[Parts of the exercise]:
(1) According to the mailing-list post about SCHED_DEADLINE with CPU affinity, why does the team build everything fully redundant?
(2) Write what comes next in the mailing-list post about SCHED_DEADLINE with CPU affinity, picking up after its final line.

[Document segment]:
━━━━
Re: SCHED_DEADLINE with CPU affinity
From: Juri Lelli
Date: Wed Nov 20 2019 - 03:50:36 EST
Hi Philipp,
On 19/11/19 23:20, Philipp Stanner wrote:
> Hey folks,
> (please put me in CC when answering, I'm not subscribed)
>
> I'm currently working student in the embedded industry. We have a device where
> we need to be able to process network data within a certain deadline. At the
> same time, safety is a primary requirement; that's why we construct everything
> fully redundant. Meaning: We have two network interfaces, each IRQ then bound
> to one CPU core and spawn a container (systemd-nspawn, cgroups based) which in
> turn is bound to the corresponding CPU (CPU affinity masked).
>
> Container0 Container1
> ----------------- -----------------
> | | | |
> | Proc. A | | Proc. A' |
> | Proc. B | | Proc. B' |
> | | | |
> ----------------- -----------------
> ^ ^
> | |
> CPU 0 CPU 1
> | |
> IRQ eth0 IRQ eth1
>
>
> Within each container several processes are started. Ranging from systemd
> (SCHED_OTHER) till two (soft) real-time critical processes: which we want to
> execute via SCHED_DEADLINE.
>
> Now, I've worked through the manpage describing scheduling policies, and it
> seems that our scenario is forbidden my the kernel. I've done some tests with
> the syscalls sched_setattr and sched_setaffinity, trying to activate
> SCHED_DEADLINE while also binding to a certain core. It fails with EINVAL or
> EINBUSY, depending on the order of the syscalls.
>
> I've read that the kernel accomplishes plausibility checks when you ask for a
Yeah, admission control.
> new deadline task to be scheduled, and I assume this check is what prevents us
> from implementing our intended architecture.
━━━━
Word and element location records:

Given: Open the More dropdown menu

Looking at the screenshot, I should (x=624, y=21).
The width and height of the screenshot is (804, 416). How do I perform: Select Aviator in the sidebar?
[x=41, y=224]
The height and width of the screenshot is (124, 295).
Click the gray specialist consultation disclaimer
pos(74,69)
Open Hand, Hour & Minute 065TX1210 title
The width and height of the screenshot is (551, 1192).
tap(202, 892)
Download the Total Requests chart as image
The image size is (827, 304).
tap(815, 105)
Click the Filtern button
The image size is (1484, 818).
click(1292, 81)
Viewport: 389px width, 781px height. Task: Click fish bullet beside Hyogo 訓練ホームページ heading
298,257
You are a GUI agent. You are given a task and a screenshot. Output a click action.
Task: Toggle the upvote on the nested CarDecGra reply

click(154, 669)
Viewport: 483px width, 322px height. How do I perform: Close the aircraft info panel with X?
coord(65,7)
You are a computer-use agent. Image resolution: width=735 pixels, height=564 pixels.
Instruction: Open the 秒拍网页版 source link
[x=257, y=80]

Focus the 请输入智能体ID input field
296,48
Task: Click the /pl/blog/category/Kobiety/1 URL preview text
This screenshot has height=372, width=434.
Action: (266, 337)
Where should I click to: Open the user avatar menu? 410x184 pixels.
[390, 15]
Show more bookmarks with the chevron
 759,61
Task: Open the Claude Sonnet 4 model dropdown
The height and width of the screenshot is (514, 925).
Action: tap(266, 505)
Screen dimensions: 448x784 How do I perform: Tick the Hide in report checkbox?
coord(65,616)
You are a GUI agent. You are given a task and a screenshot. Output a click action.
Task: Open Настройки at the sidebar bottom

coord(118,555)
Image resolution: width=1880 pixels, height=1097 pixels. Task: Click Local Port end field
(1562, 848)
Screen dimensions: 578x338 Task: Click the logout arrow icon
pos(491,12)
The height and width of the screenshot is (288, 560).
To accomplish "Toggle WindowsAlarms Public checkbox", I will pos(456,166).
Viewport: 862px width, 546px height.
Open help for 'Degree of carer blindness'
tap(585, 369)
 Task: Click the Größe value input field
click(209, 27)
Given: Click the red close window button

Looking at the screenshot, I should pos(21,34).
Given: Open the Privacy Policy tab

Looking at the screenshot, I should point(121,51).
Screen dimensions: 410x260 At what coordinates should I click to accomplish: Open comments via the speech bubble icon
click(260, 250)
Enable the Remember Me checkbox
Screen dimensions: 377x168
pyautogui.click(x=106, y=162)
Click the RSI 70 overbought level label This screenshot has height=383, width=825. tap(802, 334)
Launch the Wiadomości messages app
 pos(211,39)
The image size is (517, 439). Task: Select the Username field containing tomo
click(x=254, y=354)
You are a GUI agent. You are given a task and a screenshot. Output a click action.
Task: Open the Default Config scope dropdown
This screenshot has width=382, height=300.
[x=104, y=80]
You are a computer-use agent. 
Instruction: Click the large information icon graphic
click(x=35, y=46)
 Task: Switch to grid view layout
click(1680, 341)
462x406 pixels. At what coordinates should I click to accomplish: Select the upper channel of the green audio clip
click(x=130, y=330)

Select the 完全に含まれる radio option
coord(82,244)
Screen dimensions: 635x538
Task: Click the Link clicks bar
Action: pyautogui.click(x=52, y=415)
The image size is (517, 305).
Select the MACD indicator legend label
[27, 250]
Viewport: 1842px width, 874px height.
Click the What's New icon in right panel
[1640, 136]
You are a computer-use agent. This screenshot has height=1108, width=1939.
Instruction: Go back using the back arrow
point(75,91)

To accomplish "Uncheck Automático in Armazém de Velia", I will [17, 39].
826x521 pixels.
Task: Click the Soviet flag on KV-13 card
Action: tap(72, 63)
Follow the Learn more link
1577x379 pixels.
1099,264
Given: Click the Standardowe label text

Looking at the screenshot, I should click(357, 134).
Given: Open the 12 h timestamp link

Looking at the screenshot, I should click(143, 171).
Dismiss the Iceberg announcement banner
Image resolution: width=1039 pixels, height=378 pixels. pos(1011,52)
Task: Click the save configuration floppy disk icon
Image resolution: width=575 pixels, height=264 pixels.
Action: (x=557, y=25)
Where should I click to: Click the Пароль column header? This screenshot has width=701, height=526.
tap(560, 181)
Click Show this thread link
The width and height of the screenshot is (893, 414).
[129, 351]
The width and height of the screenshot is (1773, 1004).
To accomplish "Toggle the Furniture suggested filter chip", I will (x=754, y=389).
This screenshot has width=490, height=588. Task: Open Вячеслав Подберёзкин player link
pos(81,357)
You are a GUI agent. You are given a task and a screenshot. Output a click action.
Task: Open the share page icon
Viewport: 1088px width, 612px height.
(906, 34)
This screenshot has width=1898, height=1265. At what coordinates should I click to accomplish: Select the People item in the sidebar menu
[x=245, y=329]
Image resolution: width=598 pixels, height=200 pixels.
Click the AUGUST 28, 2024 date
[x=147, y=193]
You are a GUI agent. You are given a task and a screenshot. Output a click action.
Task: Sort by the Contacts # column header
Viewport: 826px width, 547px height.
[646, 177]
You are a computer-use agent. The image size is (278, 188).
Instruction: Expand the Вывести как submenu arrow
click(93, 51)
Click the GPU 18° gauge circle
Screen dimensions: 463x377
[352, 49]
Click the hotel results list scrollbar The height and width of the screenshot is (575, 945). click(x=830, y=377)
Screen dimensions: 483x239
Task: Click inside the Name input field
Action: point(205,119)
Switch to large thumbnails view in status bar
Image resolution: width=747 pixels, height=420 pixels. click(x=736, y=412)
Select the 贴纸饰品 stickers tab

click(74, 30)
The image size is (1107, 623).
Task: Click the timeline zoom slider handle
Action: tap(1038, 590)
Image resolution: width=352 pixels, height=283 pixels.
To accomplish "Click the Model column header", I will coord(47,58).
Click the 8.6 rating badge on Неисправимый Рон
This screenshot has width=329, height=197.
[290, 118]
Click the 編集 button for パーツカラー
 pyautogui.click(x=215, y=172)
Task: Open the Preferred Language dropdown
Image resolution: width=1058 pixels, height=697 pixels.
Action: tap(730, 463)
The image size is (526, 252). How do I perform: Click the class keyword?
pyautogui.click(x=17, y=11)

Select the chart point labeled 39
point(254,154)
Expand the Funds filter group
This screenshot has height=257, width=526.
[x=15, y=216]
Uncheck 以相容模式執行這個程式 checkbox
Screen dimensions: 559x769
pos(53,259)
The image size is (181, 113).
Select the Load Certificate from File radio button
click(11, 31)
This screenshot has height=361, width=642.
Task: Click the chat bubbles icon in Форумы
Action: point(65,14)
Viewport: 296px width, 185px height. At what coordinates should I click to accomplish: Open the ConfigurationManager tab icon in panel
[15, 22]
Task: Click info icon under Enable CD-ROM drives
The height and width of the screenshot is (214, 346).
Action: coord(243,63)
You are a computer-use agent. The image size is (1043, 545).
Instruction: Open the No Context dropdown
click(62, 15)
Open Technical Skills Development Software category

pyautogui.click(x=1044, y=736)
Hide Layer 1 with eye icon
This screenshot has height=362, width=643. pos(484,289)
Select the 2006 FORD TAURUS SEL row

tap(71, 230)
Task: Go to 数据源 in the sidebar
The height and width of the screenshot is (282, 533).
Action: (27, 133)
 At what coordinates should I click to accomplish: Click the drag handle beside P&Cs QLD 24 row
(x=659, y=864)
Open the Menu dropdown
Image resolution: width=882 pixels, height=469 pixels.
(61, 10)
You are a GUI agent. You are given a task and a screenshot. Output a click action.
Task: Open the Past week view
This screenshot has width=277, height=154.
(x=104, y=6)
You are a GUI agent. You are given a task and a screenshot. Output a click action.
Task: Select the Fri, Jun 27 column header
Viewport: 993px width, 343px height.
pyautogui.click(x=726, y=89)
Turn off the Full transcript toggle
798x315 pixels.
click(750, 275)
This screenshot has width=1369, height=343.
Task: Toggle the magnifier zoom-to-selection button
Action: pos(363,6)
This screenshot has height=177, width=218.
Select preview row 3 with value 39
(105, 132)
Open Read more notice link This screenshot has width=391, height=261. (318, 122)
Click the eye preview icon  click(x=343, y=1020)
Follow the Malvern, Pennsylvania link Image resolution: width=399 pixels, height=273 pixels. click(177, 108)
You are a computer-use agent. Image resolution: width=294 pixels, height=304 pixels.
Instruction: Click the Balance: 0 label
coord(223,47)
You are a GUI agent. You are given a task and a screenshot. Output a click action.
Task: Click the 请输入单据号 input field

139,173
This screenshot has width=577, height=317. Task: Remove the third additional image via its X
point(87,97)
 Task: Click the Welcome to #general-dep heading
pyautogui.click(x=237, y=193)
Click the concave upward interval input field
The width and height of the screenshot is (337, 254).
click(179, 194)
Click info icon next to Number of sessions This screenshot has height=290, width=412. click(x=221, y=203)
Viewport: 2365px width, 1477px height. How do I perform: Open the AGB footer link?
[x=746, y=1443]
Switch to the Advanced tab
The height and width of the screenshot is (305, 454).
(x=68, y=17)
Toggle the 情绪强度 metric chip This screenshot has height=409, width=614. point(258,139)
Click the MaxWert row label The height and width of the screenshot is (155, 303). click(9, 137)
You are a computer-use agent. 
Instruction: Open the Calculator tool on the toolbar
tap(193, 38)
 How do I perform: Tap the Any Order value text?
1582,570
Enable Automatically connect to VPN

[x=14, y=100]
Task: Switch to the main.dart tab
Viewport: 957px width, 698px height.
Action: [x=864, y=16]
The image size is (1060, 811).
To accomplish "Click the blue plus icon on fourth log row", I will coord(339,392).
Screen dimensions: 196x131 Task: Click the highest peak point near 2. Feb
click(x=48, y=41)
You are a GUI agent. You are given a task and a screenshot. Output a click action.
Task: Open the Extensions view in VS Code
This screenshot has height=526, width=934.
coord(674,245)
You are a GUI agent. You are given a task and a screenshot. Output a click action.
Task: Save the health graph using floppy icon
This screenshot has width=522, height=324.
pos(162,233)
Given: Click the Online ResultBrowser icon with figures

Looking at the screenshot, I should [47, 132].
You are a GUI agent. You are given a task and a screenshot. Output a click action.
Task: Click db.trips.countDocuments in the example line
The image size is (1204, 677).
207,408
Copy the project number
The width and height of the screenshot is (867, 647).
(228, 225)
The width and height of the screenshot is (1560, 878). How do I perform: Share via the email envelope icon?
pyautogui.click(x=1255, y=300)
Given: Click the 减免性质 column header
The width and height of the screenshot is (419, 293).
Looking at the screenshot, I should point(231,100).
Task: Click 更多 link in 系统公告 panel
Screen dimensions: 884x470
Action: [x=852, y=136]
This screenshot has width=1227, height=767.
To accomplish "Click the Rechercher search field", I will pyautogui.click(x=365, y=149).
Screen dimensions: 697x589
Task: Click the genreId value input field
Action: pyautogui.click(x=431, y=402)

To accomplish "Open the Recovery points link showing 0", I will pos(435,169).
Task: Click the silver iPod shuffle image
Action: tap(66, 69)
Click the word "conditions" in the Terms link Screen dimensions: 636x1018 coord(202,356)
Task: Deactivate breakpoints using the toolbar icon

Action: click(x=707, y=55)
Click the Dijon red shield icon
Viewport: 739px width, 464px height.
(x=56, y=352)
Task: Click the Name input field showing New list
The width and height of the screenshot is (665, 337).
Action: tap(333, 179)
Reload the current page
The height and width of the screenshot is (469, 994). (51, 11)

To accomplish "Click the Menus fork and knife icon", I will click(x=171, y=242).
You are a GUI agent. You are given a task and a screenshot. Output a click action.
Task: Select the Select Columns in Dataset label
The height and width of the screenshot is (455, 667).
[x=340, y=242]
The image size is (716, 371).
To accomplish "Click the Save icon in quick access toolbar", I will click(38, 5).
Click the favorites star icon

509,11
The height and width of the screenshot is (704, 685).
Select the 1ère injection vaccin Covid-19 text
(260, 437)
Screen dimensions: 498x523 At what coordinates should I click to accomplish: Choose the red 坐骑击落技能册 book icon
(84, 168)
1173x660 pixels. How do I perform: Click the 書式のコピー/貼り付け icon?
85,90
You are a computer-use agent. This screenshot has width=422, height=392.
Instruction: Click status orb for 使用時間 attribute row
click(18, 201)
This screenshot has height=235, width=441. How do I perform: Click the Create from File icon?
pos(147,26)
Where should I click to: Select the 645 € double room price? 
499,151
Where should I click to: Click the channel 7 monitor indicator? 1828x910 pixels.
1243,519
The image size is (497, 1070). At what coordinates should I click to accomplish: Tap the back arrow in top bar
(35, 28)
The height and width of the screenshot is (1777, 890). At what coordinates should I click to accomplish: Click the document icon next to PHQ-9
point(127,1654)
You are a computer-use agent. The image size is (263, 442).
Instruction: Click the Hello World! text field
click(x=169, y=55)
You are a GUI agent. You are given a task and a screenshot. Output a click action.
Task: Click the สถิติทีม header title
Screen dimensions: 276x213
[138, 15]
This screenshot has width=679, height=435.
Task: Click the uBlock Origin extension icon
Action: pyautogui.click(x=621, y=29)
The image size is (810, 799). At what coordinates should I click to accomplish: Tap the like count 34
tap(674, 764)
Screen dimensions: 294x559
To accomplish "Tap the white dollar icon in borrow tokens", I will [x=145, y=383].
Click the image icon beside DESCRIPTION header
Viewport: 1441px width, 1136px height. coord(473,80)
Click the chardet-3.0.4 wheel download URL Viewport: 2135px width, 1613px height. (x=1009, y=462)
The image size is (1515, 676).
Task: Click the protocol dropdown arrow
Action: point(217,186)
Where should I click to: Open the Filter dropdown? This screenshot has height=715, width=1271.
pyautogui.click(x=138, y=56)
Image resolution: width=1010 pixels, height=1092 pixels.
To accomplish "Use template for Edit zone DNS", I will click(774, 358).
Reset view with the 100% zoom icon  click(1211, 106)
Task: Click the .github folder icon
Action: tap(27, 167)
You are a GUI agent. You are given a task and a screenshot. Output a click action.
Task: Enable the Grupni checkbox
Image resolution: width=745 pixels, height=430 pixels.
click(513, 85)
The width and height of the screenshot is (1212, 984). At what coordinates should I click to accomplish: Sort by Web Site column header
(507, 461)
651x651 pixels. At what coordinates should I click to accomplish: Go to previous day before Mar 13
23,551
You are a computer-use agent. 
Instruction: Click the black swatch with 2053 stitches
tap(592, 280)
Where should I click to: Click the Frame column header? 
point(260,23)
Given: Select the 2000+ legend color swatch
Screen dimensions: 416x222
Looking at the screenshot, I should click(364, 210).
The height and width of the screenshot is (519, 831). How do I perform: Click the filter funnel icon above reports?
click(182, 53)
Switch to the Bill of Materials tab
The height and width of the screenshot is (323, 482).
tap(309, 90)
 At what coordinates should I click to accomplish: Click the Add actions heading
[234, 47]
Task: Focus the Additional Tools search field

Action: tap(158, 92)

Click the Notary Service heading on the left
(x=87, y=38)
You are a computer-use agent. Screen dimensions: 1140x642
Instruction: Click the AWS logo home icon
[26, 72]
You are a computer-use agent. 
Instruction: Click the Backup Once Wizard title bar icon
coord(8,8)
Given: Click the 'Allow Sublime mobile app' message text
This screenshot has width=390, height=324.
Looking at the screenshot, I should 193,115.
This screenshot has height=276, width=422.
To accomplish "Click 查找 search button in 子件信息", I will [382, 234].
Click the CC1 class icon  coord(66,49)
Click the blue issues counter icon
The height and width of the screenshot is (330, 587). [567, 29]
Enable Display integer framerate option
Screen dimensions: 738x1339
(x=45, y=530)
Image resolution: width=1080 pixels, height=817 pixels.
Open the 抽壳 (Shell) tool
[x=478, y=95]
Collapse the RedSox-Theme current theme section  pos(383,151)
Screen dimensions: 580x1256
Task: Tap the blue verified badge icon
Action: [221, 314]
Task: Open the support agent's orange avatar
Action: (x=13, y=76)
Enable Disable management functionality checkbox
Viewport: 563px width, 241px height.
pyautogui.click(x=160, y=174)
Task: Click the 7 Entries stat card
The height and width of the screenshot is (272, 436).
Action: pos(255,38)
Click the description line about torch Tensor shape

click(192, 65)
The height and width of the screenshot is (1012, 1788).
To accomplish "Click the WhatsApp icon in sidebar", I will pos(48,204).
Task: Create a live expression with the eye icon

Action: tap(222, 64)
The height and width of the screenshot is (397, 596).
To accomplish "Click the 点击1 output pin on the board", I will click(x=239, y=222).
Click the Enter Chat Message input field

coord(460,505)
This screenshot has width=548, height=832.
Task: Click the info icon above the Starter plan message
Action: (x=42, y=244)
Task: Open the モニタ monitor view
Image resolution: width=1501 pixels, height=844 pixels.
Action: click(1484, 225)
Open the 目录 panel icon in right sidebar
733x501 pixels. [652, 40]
━━━━
[Answer set]:
(1) Safety is a primary requirement for their device, so everything is built fully redundant.

(2)
>
> Now, the questions we're having are:
>
> 1. Why does the kernel do this, what is the problem with scheduling with
> SCHED_DEADLINE on a certain core? In contrast, how is it handled when
> you have single core systems etc.? Why this artificial limitation?
Please have also a look (you only mentioned manpage so, in case you
missed it) at
https://elixir.bootlin.com/linux/latest/source/Documentation/scheduler/sched-deadline.rst#L667
and the document in general should hopefully give you the answer about
why we need admission control and current limitations regarding
affinities.
> 2. How can we possibly implement this? We don't want to use SCHED_FIFO,
> because out-of-control tasks would freeze the entire container.
I experimented myself a bit with this kind of setup in the past and I
think I made it work by pre-configuring exclusive cpusets (similarly as
what detailed in the doc above) and then starting containers inside such
exclusive sets with podman run --cgroup-parent option.
I don't have proper instructions yet for how to do this (plan to put
them together soon-ish), but please see if you can make it work with
this hint.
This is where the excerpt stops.